The Christian Democratic Union (CDU) meanwhile landed at 28.1% in Lower Saxony, which proves to be the worst result for the party in more than 60 years. Having been Weil’s junior coalition partner before the election, the party probably won’t be part of the state’s next government and will thus enter into the opposition. As a consequence, the party’s leader Bernd Althusmann resigned from his post on Sunday evening. However, having secured the direct mandate in his constituency Seevetal, Althusmann is likely to remain a parliamentarian in Hannover.

Alarmingly, the far-right AfD nearly doubled its share of votes since the last election in 2017 and achieved 10.9%. The party’s campaign mainly focused on the battle against inflation and the settlement of the Ukraine war by brokering a peace treaty with Russia, which in reality would mean conceding occupied Ukrainian territories.

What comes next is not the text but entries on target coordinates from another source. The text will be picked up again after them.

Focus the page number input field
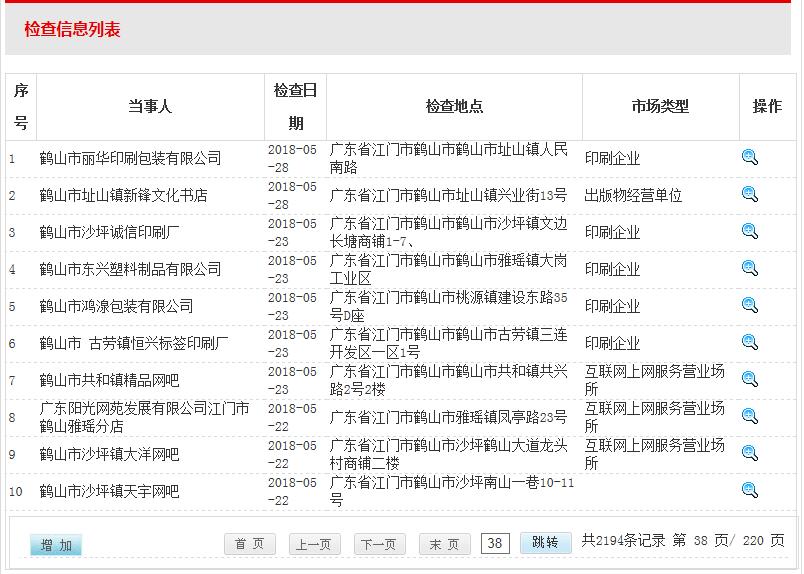Image resolution: width=804 pixels, height=574 pixels. (x=495, y=543)
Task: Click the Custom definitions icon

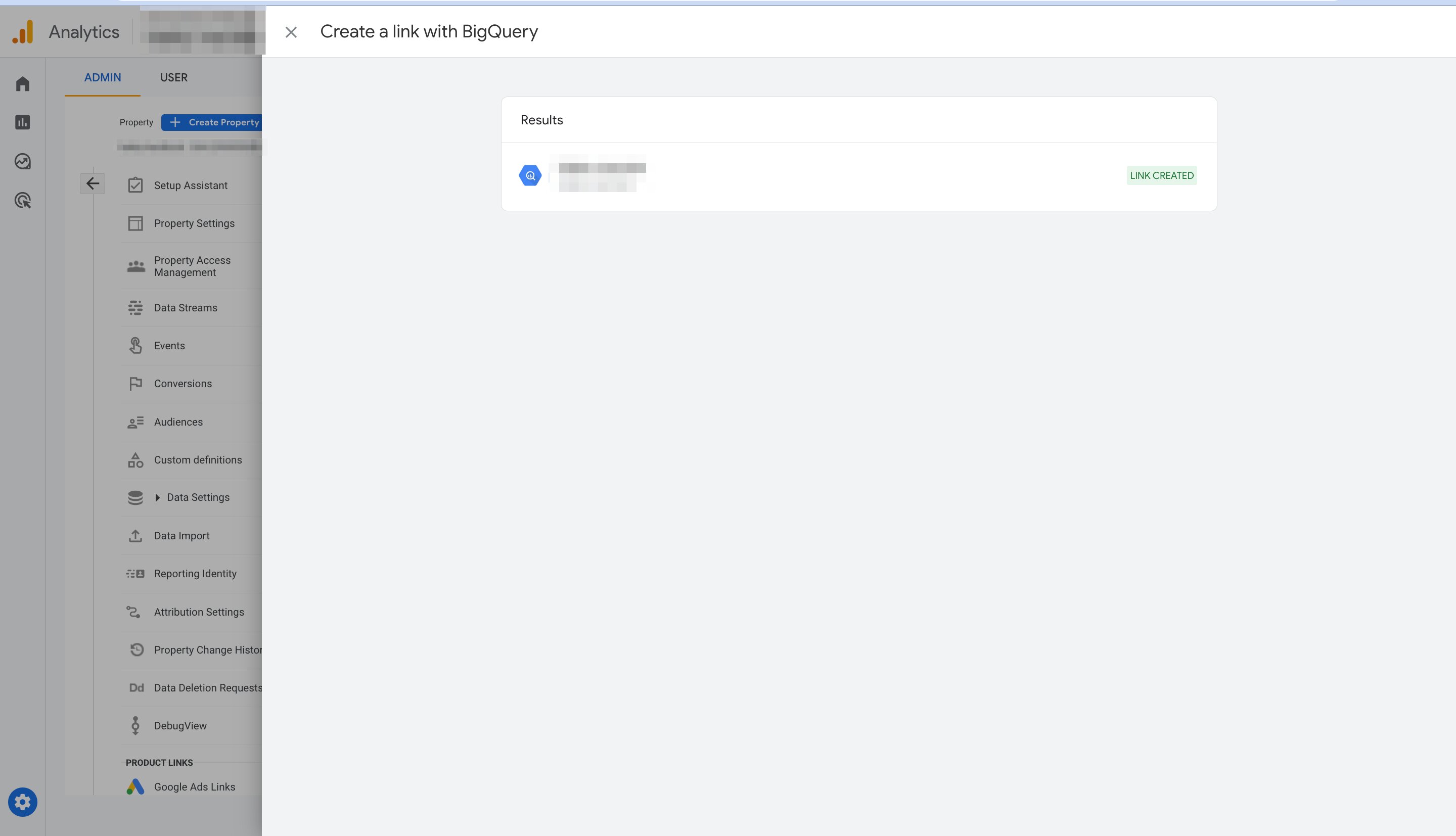Action: (x=135, y=460)
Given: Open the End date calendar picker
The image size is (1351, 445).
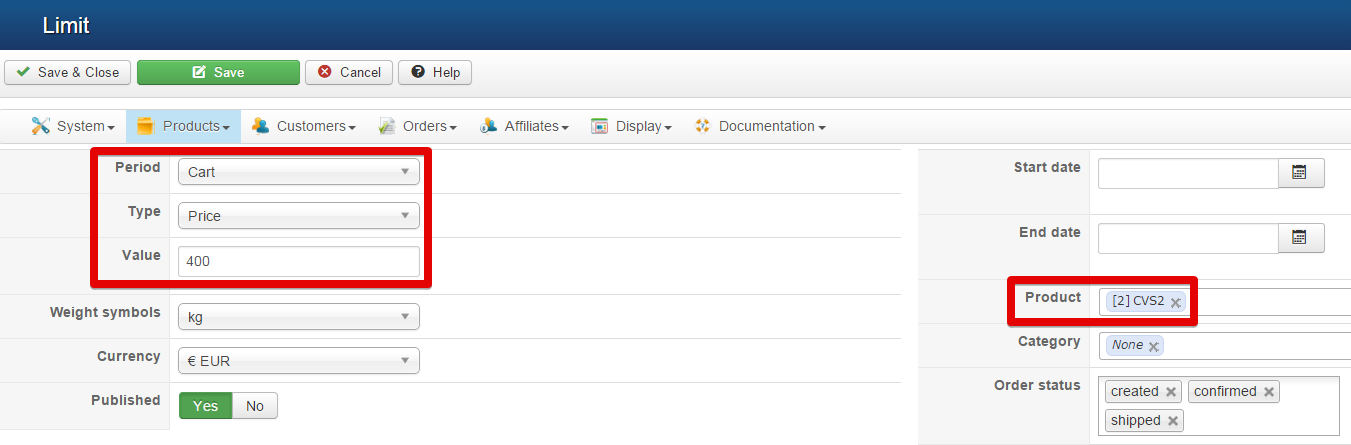Looking at the screenshot, I should 1301,238.
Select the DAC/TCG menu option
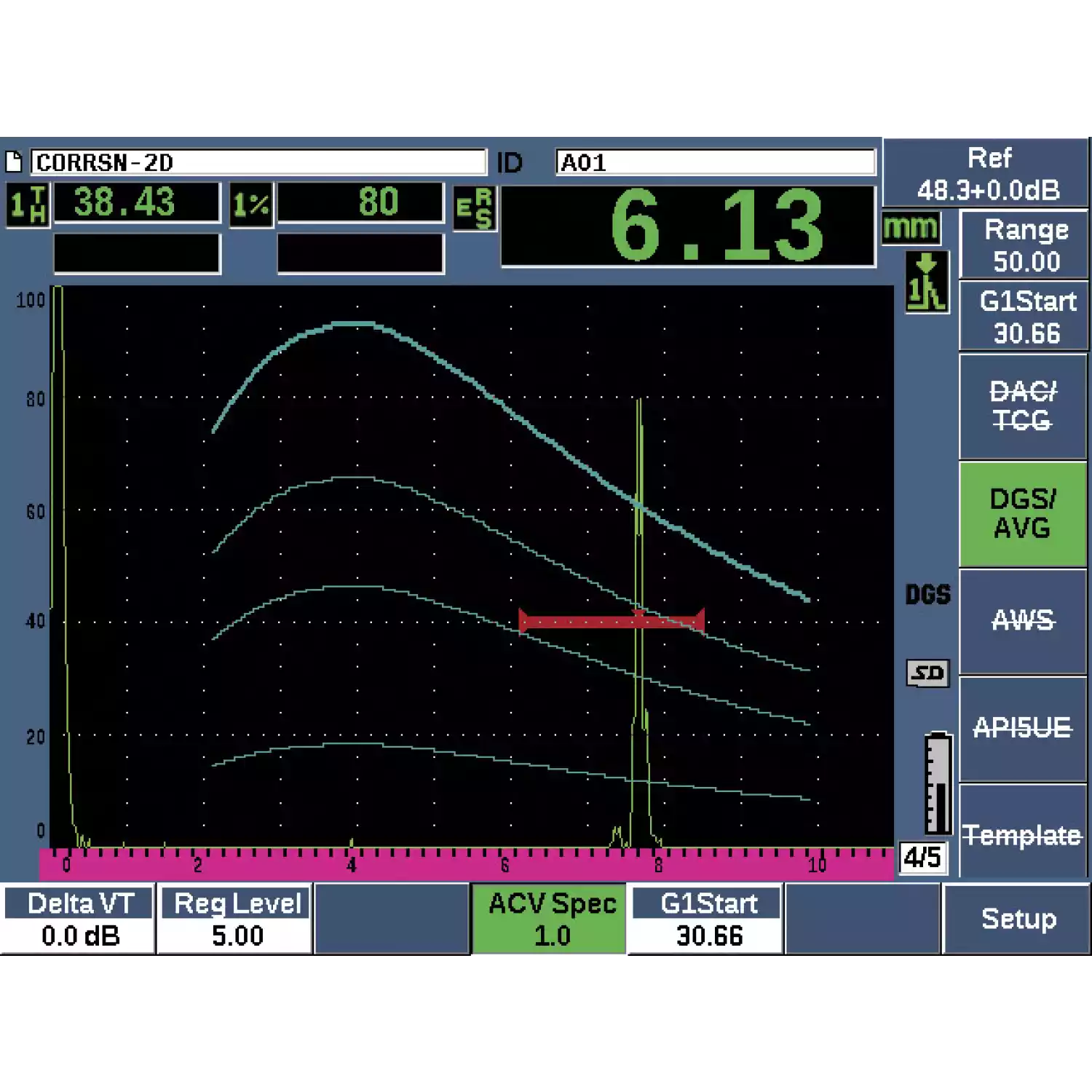Viewport: 1092px width, 1092px height. point(1022,406)
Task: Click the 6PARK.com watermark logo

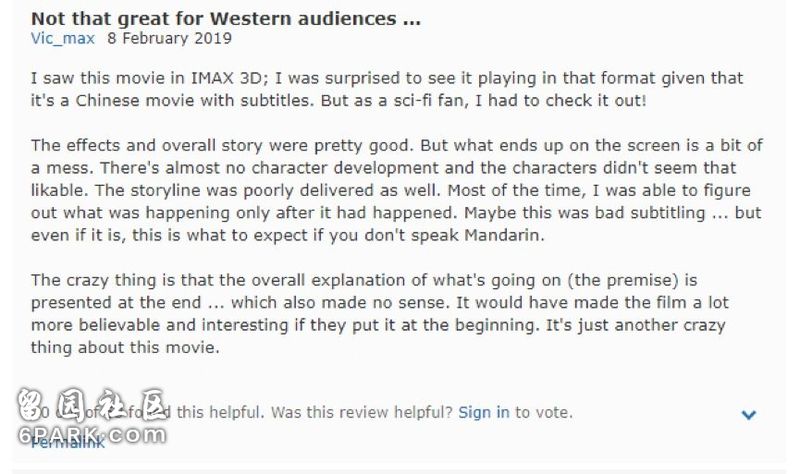Action: [92, 435]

Over the next few weeks, the political landscape of Lower Saxony will focus on the formation of a new regional government. In the meantime, Scholz can breathe a bit easier, due to the support boost the vote gives his government. However, given the FDP’s defeat, he will have to deal with a reluctant junior coalition partner that has to question its own future if it stays part of the government. The chancellor must be careful that his traffic light coalition does not suddenly switch to black. Scholz’s demanding tightrope act thus continues.